Monday, August 8, 2011

Barbie is the Bane of My Existence

Well, my mom was right about another thing: Barbie is bad.

I had a pretty mainstream American childhood, except for one thing: My mom banned Barbie. It wasn't a body image thing. It was because she thought Barbie (The brand? The actual character?) was materialistic. The goal of Barbie play was to amass material wealth: convertible, Dream House, and of course, a killer wardrobe. So, I owned no Barbies. I just went to Kelly Hines' house next door and played with hers. Mostly, we fought over whose doll got to wear the fur coat.

I had none of my mother's resolve on this issue. So Barbie first entered my daughter's life on her fifth birthday, when her best friend bought her a classic blond version wearing p.j.s, along with a canopy bed, a flat screen TV and a laptop.

By Christmas nine months later, the girls had been given at least half a dozen long-legged dolls, plus a Barbie Golden Retriever and three puppies; an above ground swimming pool; a Veterinarian Barbie and with baby animals and medical equipment; a celebrity chef Barbie with a tv-ready kitchen complete with microphone and tv camera; a pediatrician Baribe (who I refer to as the slutty nurse when the kids aren't around. The platforms on that girl! Seriously?); a jeep; two pink scooters; an RV (bought second hand); and more miniature clothes, shoes and handbags than I will own in my lifetime.

Sophia, age 7, has sort of outgrown Barbie (not that she will let Livie play with any of hers) but for Livie the obsession is very much a thing of the present. In May, we bought her a Ken doll in a tuxedo that looks just like Justin Beiber (Livie calls him Justin Beaver). She needed a Ken, she said, because she had lots of Barbies and they all wanted to get married. The reason we gave in is too long to go into.

Here's the problem, okay, problems, with Barbie. First, I do have a body image issue with her. I'm tired of looking at her naked voluptuous bottom and huge bosom lying around on my three year old's floor. It seems kind of obscene or at the very least, inappropriate.

Second, Barbie and her boy-toys are impossible for a child under the age of 7 to dress by herself. So guess who gets to squeeze her into impossibly tight leotards, gowns, bathing suits, stilettos and cowboy boots all day?

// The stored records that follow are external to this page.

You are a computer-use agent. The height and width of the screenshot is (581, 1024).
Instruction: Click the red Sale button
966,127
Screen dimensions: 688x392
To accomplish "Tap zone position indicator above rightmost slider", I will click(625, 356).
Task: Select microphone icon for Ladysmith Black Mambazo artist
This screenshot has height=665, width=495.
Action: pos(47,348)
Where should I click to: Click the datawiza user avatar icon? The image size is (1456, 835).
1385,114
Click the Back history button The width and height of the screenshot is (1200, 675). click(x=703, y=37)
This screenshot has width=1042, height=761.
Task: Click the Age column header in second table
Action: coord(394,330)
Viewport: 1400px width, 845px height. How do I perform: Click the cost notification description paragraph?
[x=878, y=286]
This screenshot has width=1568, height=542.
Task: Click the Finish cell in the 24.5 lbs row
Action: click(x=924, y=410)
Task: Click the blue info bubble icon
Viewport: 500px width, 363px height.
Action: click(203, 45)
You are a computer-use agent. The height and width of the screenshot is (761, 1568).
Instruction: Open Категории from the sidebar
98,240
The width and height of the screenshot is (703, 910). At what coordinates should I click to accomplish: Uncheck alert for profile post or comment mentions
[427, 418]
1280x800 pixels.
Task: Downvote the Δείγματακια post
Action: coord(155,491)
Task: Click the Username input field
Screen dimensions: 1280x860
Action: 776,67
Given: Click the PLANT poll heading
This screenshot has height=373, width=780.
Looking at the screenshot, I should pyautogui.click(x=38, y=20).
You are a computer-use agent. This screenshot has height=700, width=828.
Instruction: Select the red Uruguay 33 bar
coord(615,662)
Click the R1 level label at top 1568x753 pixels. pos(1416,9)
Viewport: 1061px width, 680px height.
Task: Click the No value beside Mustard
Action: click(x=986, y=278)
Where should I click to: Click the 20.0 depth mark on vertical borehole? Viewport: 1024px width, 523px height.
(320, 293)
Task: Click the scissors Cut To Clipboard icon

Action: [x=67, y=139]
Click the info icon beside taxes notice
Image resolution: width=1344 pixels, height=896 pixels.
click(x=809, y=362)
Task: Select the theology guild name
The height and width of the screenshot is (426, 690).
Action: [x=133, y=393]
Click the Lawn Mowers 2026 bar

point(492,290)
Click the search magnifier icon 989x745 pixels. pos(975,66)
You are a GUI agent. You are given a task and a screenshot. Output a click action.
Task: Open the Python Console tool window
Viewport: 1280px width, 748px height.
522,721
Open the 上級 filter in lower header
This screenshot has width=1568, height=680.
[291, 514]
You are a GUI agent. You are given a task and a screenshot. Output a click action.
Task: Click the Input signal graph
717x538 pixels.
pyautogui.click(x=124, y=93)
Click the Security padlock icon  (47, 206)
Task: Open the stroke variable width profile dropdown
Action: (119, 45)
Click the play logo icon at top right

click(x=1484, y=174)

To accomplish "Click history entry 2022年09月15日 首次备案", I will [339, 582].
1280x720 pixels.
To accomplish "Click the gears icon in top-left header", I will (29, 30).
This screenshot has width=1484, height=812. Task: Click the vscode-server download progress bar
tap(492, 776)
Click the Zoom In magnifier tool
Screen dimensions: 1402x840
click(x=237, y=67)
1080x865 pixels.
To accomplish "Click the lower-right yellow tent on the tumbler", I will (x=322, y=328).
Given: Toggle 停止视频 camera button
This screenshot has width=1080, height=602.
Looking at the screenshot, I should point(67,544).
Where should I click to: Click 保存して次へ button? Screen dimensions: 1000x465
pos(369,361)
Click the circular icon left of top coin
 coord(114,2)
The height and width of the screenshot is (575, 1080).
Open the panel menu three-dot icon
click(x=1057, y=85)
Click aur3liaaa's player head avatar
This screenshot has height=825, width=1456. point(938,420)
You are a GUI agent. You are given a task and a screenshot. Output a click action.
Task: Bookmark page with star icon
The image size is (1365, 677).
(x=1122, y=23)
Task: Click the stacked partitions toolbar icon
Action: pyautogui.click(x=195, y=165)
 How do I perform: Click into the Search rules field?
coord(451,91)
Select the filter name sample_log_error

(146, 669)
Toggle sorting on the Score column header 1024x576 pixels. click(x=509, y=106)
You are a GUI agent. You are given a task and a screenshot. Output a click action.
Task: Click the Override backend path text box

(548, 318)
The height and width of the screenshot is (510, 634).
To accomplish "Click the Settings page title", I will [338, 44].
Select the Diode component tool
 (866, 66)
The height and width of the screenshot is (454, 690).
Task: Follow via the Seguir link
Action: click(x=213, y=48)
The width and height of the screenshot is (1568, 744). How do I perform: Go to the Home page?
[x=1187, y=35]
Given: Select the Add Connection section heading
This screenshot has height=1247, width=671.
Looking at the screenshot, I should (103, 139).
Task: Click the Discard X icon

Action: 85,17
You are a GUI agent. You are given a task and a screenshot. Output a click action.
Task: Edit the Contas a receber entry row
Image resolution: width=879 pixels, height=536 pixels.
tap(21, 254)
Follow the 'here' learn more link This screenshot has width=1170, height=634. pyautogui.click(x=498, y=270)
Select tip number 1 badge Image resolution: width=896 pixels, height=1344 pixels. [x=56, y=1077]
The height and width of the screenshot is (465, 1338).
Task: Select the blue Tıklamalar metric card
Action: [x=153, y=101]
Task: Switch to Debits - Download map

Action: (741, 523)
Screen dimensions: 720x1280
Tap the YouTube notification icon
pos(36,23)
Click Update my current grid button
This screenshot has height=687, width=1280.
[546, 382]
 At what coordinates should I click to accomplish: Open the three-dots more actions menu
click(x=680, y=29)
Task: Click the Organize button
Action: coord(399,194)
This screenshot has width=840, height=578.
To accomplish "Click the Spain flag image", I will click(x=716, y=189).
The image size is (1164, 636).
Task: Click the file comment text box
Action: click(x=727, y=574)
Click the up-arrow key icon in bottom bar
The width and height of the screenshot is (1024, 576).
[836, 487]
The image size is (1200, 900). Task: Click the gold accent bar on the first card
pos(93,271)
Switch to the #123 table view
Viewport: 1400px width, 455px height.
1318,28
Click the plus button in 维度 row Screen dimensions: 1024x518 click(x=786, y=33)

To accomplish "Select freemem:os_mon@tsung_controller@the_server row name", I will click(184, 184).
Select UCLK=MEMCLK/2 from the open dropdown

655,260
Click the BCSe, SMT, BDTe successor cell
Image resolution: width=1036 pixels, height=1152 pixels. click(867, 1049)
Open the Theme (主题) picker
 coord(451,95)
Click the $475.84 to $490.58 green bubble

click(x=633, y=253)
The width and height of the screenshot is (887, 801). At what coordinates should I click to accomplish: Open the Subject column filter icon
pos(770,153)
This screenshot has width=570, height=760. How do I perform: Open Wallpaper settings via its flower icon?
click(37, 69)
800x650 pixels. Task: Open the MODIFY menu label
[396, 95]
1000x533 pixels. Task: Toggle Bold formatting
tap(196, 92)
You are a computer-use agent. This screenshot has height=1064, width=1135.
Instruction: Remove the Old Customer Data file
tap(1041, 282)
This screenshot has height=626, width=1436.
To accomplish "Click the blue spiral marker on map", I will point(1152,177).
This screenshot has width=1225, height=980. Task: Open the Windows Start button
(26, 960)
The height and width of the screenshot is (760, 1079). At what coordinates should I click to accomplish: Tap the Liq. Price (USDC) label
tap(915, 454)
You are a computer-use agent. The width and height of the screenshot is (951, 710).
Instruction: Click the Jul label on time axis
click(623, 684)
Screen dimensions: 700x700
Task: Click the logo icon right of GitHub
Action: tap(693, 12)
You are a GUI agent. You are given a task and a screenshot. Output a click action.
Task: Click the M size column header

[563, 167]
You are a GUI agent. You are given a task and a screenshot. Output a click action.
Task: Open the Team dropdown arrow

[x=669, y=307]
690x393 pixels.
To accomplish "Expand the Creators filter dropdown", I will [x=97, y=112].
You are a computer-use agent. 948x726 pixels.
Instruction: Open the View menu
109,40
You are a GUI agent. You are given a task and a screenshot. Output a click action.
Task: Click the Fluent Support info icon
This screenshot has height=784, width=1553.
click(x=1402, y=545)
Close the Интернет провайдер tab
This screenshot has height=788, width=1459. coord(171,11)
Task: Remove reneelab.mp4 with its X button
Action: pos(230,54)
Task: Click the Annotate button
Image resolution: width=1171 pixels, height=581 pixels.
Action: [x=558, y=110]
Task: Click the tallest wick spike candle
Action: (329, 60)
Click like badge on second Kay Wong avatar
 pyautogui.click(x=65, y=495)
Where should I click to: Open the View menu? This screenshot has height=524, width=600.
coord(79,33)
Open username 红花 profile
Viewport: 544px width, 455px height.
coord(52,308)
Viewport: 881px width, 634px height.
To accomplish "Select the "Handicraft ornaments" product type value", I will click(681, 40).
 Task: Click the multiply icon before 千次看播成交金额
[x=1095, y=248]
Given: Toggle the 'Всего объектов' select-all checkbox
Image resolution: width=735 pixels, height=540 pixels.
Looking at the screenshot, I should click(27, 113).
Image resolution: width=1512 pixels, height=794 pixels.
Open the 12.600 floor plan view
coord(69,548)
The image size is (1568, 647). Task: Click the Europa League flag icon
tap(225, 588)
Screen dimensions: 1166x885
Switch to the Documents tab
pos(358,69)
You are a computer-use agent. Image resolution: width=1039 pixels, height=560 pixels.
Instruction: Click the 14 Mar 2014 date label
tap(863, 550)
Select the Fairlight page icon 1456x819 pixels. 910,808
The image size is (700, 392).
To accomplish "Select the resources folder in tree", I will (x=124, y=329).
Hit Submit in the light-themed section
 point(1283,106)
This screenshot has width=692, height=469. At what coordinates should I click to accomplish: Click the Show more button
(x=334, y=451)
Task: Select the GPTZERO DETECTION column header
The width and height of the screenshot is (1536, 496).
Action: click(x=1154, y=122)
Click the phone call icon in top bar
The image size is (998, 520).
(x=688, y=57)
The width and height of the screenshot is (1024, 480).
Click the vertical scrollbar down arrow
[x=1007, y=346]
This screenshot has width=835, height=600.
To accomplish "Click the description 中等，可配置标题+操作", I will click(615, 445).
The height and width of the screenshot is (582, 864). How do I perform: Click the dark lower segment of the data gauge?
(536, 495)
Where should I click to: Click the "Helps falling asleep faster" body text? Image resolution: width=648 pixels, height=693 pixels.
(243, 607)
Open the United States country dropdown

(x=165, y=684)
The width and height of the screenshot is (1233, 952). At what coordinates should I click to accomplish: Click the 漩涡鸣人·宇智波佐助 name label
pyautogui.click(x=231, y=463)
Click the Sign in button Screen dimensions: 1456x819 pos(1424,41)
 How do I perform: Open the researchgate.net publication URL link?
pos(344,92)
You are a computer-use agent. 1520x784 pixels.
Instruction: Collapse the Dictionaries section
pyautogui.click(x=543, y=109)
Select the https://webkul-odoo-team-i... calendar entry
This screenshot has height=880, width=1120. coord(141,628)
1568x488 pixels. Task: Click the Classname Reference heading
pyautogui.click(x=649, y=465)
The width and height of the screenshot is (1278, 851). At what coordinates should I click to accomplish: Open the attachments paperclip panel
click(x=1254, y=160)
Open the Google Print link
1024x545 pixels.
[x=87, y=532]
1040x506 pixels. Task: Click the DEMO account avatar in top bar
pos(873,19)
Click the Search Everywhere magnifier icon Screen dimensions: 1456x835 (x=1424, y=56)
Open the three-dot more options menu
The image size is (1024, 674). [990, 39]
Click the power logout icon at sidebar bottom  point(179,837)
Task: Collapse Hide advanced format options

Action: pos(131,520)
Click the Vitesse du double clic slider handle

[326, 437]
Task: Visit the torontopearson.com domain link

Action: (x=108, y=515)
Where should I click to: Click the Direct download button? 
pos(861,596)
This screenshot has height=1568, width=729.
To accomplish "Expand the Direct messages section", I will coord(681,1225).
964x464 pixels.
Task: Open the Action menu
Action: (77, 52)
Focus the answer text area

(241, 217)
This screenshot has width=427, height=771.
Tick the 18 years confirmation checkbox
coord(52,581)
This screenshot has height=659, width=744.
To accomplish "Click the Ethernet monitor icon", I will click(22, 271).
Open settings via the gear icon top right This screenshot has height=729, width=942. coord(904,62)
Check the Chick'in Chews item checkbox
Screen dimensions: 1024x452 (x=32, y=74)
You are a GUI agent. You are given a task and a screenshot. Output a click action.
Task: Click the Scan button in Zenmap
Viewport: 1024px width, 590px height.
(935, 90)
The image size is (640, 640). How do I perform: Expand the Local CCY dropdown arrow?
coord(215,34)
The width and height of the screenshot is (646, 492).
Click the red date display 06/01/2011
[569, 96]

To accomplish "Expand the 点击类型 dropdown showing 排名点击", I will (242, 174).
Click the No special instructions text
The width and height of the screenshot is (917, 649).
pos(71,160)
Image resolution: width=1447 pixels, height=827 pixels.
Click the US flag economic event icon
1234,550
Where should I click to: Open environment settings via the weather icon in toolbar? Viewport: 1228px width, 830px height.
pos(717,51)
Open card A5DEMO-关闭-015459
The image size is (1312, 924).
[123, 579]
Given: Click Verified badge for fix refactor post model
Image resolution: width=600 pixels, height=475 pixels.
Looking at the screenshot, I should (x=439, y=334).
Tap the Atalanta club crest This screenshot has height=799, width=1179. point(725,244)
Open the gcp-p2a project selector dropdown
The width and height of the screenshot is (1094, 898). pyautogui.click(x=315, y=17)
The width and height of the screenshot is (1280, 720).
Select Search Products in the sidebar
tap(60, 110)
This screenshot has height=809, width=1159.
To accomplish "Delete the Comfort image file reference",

And finally, my mom was totally right. Barbie is one materialistic chick. She has way too much stuff: from personal electronics to professional grade cooking equipment. And her stuff is tiny. Like, so tiny that picking it up is like trying to pick sand grains out of shag carpeting. My husband -- half-amused -- has listened to my rants about how impossible it is to keep Barbie organized. I wish they had made all her accessories out of metal so I could just go in there with a giant magnet on a chain like they do at the dump and sift everything out from under my daughters other toys on the floor. I'm sure there's some safety reason why they haven't done that, or I'd make a million dollars on that idea.

Why, after weeks of silence on the blog am I finally coming back to the keyboard to rant about the toy buxom blond? Well, because Hubby, knowing all my feelings about her, came back from a garage sale recently with an 18-gallon tote of Barbie clothes and accessories. Apparently, he was originally going to let the girls pick out a dollar's worth of clothes each from the big bin, but then the lady doing the selling said, "Oh just take it all."

That lady got the upper hand on me, friends. She's basking in a clean Barbie-free house now, and I spent three hours going through that tote, at the bottom of which were 12 more Barbies and two Kens, a grand piano, a living room set, another whole kitchen, and Barbie SCUBA gear. They joy on my daughter's face as we discovered all this treasure I cannot even communicate.

I thought it would be greedy to keep all this, and told the girls so. So they lovingly dressed and accessorized eight dolls to give away to our church, which has a resource center of clothes, toys and household goods for the working poor in our community. I wish I could say my motives were pure. I feel more like I have pawned Barbie off on some other mother than that I have helped bring joy to a child's life. I await the day when Livie has outgrown them, and maybe then Barbie will just have to go live in the landfill. A whole other reason Barbie is bad.